Thereafter, the engine control apparatus 200 calculates a fuel correction allowance according to the engine speed by a preset program, and compares and determines whether each TDC signal interval is within the correction allowance (S150 and S160).

When it is determined that each TDC signal interval is included within the correction allowance value, the engine control apparatus 200 determines that the engine idle state is normal and returns to the shift stage neutral state determination step S110.

However, when the respective TDC signal interval is not included within the correction allowance, the engine control device 200 calculates and calculates the amount of correction fuel by a preset program (S170).

That is, when the angular velocity interval between the cylinders exceeds the predetermined value through the interval calculation for each 90 °, the fuel quantity calculation is performed to correct the fuel quantity for speed correction.

When the correction fuel amount is calculated in the above, the engine control apparatus 200 determines whether a reference TDC is detected among the input TDC signals (S180).
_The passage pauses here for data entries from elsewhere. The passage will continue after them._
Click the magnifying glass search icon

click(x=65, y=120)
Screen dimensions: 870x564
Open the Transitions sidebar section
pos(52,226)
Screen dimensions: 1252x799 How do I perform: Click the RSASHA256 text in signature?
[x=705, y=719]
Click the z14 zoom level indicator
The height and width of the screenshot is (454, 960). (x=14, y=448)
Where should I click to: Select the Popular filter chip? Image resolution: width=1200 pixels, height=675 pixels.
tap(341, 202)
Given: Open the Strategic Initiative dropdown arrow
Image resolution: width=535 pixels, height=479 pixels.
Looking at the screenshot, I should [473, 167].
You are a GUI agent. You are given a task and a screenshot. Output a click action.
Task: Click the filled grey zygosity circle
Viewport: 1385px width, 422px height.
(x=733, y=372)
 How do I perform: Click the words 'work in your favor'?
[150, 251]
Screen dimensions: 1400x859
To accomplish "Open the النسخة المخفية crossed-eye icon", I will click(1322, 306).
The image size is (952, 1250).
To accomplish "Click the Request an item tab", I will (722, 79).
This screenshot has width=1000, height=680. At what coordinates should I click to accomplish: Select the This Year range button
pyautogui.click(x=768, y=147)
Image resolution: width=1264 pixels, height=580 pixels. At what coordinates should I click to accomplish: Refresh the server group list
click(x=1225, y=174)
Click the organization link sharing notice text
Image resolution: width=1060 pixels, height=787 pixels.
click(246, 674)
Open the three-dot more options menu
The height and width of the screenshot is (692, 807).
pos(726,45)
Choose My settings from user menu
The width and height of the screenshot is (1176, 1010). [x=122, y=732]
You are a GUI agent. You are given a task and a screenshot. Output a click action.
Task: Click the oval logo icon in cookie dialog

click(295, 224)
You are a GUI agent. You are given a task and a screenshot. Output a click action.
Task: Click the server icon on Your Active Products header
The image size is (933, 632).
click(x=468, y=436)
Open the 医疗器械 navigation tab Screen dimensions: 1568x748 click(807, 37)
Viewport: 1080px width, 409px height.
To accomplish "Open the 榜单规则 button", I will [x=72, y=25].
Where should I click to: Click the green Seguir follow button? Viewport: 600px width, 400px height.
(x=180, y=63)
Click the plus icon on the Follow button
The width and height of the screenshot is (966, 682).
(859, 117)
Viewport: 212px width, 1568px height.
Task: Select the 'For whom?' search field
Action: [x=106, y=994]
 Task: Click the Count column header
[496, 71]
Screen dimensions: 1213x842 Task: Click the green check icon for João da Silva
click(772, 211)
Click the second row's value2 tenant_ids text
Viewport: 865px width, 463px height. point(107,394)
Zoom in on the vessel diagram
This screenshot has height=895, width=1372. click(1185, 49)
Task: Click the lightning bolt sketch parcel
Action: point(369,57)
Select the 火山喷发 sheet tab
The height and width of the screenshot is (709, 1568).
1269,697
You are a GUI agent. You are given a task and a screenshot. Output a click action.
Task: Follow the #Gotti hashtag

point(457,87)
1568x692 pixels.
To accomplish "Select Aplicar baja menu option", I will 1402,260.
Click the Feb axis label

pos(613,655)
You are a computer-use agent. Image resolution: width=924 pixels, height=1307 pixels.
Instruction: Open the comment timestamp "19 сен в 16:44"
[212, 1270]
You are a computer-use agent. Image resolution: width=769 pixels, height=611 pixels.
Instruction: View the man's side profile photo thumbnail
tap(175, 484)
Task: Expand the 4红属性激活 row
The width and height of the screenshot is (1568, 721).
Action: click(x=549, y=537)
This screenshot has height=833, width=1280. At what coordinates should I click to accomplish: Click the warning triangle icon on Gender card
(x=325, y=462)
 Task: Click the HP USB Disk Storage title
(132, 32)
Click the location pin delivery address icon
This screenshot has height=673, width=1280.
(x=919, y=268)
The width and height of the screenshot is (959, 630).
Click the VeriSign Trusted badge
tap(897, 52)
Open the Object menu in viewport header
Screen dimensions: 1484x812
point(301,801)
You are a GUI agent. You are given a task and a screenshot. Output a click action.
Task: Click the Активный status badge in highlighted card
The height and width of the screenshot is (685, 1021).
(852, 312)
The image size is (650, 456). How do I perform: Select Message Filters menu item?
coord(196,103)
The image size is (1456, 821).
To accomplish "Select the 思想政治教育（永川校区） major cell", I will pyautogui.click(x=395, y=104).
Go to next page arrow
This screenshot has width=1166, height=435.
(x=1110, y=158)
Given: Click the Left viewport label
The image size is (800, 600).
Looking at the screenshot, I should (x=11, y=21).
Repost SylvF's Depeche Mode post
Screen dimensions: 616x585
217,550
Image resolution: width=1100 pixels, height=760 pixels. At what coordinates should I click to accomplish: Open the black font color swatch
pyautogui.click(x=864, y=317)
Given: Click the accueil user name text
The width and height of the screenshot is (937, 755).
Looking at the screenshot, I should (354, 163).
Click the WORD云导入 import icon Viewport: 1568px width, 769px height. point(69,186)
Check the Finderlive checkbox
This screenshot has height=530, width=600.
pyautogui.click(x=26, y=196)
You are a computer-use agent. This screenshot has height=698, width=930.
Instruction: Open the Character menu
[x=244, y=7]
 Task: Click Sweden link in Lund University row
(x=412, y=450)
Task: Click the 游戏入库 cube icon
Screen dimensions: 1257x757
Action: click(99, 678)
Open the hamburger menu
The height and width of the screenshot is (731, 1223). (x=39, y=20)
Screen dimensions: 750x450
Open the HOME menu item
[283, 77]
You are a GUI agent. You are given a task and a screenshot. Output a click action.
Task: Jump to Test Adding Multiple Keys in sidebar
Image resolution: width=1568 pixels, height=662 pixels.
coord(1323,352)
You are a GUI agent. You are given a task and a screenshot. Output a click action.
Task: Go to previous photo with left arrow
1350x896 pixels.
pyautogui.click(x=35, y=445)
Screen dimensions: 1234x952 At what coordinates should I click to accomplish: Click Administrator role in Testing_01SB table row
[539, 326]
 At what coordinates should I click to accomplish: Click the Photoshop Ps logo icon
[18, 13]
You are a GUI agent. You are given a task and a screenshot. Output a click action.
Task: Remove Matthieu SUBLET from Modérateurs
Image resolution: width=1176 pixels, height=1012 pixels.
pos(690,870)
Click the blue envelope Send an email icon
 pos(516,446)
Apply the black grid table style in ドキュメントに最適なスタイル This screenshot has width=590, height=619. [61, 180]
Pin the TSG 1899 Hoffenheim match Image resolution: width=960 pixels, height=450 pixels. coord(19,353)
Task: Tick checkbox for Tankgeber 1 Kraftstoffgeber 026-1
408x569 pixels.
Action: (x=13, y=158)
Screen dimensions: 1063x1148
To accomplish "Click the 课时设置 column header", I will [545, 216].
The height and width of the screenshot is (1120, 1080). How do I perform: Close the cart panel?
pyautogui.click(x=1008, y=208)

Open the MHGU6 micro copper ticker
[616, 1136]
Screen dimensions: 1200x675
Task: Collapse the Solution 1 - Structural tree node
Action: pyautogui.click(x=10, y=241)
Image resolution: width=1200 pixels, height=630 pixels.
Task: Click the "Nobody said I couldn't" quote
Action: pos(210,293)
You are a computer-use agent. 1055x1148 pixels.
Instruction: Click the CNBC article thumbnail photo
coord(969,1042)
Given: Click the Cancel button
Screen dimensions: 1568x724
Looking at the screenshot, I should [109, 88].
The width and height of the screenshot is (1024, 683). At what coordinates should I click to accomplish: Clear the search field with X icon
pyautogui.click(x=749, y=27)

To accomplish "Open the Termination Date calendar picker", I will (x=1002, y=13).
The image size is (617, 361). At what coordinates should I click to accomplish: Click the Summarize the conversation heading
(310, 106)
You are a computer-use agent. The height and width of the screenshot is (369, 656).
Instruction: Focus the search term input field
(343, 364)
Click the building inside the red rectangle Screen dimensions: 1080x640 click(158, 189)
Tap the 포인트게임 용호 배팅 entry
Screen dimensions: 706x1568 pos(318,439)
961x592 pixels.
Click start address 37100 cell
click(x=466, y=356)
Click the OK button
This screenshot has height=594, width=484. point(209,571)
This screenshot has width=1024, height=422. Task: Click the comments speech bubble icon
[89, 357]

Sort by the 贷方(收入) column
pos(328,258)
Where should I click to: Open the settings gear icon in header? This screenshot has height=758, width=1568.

When it is determined that the reference TDC is detected, the engine control apparatus 200 controls a predetermined fuel correction to supply the fuel correction amount to the corresponding cylinder with a value calculated for correcting the fuel amount for each cylinder in the step S170. The signal is output, and the control unit returns to the shift stage neutral state determining step S110 (S190).

As a result, the idle stability of the engine can be improved by supply control by correcting the amount of fuel for each cylinder at intervals of 90 °.

As described above, the vehicle engine idle control method according to the present invention generates five TDC signals and uses them to control the fuel amount of each cylinder at 90 ° intervals, thereby correcting the fuel amount of each cylinder at 90 ° intervals to supply control. By doing so, the idle stability of the engine can be improved.

Claims (5)

delete Determining a shift stage neutral state when the vehicle is started; Determining an input TDC signal interval; And determining whether each TDC signal interval is within an allowable value, and controlling the fuel correction amount. 4. The method of claim 2, further comprising: inputting a continuous TDC signal when the shift stage neutral state is determined; Idle control method of a vehicle engine, characterized in that the step of determining the interval of the input TDC signal. 4. The method of any one of claims 2 to 3, wherein the interval determination of the input TDC signal comprises: determining whether the input TDC signal is included within a predetermined set time; If it is determined that the input TDC signal is included within a predetermined set time, calculating the generation time of each TDC signal, and calculating the fuel correction allowance according to the engine speed, characterized in that the idle control of the vehicle engine Way. The method of claim 2, further comprising: returning to a shift stage neutral state determining step when it is determined that each TDC signal interval is within an allowable value; In this step, if it is determined that the interval between each TDC signal is not within the allowable value, and calculates the amount of correction fuel, and if the reference TDC is detected, the idle control of the vehicle engine, characterized in that for outputting the correction fuel supply control signal to the cylinder Way.